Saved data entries

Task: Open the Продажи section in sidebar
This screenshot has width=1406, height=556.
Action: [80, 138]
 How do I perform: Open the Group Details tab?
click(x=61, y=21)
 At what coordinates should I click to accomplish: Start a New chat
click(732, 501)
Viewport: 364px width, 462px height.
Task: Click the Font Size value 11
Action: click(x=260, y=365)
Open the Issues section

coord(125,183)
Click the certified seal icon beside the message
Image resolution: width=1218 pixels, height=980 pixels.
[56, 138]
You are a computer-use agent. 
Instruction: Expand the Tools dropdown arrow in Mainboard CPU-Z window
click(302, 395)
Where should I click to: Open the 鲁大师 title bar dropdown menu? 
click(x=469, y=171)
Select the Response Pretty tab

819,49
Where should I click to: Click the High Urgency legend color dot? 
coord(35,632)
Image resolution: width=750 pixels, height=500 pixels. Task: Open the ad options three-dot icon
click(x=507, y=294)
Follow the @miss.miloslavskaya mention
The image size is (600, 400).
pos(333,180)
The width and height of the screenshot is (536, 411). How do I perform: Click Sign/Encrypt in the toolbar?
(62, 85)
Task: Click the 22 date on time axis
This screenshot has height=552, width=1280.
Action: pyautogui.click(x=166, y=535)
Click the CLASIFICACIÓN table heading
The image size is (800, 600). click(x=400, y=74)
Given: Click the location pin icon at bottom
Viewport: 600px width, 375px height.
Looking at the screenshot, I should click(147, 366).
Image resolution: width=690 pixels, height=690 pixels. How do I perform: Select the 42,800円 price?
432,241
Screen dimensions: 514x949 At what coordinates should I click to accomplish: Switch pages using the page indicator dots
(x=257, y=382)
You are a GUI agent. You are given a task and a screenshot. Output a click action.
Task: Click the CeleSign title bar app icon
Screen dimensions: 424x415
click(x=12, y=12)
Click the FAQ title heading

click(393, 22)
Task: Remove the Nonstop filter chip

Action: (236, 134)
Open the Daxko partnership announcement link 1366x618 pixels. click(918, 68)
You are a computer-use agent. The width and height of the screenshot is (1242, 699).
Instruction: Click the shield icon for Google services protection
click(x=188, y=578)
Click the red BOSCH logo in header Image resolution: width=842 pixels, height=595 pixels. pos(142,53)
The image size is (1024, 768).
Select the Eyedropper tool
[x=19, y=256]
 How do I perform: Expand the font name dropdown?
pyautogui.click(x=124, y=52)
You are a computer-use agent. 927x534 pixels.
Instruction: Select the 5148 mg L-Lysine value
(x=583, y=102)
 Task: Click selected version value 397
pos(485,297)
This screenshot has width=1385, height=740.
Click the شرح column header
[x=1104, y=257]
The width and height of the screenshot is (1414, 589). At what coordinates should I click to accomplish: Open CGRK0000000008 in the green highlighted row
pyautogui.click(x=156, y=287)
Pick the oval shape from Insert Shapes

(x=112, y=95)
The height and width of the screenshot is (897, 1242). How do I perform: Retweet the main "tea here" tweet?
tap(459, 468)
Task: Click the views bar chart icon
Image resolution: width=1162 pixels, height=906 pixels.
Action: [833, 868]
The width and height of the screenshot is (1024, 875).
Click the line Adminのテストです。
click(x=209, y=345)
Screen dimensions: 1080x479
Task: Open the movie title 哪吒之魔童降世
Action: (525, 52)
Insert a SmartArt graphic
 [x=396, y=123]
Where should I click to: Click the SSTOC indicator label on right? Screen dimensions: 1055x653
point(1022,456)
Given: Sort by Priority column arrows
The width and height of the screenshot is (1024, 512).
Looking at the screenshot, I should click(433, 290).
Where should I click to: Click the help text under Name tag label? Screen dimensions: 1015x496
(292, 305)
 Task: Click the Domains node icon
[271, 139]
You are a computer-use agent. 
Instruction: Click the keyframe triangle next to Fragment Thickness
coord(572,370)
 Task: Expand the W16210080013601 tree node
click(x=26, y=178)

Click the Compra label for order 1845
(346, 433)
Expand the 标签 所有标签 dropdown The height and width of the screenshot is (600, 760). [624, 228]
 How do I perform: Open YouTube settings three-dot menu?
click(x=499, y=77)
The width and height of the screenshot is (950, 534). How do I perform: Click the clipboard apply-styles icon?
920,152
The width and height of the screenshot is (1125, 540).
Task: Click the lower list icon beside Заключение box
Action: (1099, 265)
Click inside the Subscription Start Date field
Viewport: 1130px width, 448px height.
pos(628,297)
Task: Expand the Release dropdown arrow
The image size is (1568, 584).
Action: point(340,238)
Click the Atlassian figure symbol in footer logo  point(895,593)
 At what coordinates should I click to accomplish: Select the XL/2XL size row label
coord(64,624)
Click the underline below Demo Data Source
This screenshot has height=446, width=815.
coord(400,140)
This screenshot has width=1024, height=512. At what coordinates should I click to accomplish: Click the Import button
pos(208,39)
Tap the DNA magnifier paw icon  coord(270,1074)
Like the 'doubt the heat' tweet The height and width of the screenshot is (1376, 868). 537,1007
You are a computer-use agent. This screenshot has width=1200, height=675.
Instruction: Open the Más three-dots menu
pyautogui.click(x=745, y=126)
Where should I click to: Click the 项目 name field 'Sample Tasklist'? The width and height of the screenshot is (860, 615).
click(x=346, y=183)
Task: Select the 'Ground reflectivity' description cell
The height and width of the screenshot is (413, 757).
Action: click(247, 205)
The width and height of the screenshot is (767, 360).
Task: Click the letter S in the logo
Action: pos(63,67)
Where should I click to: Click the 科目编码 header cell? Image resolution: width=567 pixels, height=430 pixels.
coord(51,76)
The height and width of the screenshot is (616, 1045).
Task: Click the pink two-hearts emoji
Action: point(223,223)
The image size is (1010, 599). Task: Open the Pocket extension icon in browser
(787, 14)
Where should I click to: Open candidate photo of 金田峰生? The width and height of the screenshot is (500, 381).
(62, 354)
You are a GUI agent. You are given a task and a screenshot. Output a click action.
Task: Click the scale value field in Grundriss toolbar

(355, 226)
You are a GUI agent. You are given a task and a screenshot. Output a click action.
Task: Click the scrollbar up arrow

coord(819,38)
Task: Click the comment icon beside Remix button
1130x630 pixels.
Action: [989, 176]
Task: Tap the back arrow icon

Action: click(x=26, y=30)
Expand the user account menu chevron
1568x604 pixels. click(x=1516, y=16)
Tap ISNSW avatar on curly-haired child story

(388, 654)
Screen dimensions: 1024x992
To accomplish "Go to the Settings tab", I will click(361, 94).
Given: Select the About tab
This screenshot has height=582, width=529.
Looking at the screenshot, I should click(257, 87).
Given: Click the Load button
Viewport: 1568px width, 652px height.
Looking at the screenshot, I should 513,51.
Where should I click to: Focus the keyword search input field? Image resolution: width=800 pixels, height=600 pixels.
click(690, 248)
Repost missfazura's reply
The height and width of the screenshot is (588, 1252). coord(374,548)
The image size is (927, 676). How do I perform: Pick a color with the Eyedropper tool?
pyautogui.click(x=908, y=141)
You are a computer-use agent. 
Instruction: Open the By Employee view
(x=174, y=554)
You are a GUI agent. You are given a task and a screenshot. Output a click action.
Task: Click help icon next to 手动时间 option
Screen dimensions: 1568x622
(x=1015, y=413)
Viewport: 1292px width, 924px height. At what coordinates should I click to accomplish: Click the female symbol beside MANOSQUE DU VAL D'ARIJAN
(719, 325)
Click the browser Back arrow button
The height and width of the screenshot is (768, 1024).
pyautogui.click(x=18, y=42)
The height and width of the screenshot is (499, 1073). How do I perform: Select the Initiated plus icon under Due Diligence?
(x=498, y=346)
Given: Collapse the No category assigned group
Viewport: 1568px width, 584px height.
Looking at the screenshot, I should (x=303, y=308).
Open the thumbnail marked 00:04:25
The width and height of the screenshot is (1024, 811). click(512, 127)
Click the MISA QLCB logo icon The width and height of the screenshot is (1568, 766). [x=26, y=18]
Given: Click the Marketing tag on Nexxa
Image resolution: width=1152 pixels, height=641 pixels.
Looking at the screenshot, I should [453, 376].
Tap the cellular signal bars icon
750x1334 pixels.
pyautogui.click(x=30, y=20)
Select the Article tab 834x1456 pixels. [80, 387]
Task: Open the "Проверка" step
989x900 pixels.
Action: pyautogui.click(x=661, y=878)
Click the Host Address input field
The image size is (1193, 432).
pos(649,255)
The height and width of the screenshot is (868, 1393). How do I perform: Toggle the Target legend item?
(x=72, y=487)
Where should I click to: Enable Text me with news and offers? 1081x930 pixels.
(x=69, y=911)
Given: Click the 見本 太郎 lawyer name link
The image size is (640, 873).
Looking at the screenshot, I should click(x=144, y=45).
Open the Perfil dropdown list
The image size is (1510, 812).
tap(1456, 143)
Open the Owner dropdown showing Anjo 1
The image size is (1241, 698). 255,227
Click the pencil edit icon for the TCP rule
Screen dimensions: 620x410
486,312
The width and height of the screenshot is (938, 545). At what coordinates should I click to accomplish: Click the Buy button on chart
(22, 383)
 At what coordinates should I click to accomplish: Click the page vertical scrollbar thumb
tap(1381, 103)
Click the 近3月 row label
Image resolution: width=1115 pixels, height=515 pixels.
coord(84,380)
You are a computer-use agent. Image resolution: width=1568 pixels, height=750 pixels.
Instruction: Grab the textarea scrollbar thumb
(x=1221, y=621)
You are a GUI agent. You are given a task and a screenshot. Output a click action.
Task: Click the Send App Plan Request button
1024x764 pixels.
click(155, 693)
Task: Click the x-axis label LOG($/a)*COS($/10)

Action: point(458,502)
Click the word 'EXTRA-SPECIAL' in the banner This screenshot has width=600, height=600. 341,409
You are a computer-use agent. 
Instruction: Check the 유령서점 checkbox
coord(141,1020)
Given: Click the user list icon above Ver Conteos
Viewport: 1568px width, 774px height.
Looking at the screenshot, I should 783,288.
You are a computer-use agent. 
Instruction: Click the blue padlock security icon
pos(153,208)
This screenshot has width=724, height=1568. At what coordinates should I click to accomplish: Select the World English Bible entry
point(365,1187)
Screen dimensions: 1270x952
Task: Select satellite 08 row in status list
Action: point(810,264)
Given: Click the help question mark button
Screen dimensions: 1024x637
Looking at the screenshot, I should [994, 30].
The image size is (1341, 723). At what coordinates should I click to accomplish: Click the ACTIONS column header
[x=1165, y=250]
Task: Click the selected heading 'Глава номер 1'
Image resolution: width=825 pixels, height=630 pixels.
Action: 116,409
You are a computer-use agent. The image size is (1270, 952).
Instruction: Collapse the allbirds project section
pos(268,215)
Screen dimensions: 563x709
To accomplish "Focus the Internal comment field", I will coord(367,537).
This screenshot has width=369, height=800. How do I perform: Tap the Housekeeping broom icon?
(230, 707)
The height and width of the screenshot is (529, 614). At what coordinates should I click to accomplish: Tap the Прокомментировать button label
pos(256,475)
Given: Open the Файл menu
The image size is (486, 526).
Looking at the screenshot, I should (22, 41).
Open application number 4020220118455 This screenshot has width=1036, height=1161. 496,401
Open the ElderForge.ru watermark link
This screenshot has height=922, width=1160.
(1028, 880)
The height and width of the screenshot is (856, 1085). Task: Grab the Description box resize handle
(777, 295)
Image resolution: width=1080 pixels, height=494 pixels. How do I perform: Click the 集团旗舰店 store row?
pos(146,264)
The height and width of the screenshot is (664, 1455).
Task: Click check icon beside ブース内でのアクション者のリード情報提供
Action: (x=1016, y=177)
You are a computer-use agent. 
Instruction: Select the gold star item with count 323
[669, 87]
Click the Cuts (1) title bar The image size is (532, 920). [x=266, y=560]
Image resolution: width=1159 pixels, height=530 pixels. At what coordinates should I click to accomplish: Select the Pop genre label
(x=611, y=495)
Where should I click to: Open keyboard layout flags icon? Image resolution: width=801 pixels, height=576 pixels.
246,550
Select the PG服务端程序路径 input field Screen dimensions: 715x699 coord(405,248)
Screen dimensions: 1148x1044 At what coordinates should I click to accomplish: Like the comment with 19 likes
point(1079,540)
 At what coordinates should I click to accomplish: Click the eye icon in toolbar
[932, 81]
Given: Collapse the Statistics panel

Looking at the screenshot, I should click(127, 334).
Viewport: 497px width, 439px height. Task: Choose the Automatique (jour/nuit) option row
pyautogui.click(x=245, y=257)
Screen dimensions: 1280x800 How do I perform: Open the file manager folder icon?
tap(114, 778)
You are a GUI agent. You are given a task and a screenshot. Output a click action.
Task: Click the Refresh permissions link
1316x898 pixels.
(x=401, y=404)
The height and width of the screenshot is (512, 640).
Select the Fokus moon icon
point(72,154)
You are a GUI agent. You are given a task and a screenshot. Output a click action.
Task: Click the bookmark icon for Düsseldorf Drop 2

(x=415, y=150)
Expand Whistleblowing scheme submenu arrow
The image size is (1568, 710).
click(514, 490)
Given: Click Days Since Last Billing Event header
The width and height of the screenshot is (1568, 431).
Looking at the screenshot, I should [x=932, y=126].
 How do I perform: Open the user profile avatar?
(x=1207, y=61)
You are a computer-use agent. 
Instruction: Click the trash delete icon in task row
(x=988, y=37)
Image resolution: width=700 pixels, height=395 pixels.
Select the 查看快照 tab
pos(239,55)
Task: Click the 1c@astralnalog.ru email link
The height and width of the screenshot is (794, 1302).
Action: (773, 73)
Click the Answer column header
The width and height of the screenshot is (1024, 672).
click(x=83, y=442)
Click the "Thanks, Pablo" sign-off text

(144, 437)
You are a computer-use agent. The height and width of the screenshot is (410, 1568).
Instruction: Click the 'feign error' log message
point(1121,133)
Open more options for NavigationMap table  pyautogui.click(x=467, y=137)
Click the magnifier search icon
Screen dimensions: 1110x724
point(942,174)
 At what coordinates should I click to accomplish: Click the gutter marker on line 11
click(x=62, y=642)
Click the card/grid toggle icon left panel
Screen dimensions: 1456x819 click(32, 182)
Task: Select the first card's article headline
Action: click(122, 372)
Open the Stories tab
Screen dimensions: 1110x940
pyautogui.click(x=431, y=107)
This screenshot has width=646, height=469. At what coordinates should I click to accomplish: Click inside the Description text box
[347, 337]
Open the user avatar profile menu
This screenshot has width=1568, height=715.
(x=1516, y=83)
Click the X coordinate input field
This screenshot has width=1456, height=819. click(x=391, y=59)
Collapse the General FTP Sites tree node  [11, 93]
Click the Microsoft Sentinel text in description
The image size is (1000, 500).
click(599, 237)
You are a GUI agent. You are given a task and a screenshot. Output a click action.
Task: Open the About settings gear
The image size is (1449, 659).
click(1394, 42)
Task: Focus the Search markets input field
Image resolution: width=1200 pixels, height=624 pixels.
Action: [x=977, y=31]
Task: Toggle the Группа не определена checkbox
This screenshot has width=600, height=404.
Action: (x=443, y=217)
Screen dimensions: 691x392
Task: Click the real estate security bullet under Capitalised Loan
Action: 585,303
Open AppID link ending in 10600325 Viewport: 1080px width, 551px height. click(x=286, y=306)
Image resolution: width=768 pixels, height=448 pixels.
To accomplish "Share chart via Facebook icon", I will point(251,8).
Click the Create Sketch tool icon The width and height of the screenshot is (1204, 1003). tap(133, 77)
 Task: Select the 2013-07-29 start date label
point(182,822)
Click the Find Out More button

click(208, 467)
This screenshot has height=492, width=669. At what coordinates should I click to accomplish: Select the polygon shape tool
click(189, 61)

▶ [What is expected]
Give again only the lines starting at the one that contains "Image resolution: width=768" and running to the end of the data.

▶ [Result]
Image resolution: width=768 pixels, height=448 pixels.
To accomplish "Share chart via Facebook icon", I will point(251,8).
Click the Create Sketch tool icon The width and height of the screenshot is (1204, 1003). tap(133, 77)
 Task: Select the 2013-07-29 start date label
point(182,822)
Click the Find Out More button

click(208, 467)
This screenshot has height=492, width=669. At what coordinates should I click to accomplish: Select the polygon shape tool
click(189, 61)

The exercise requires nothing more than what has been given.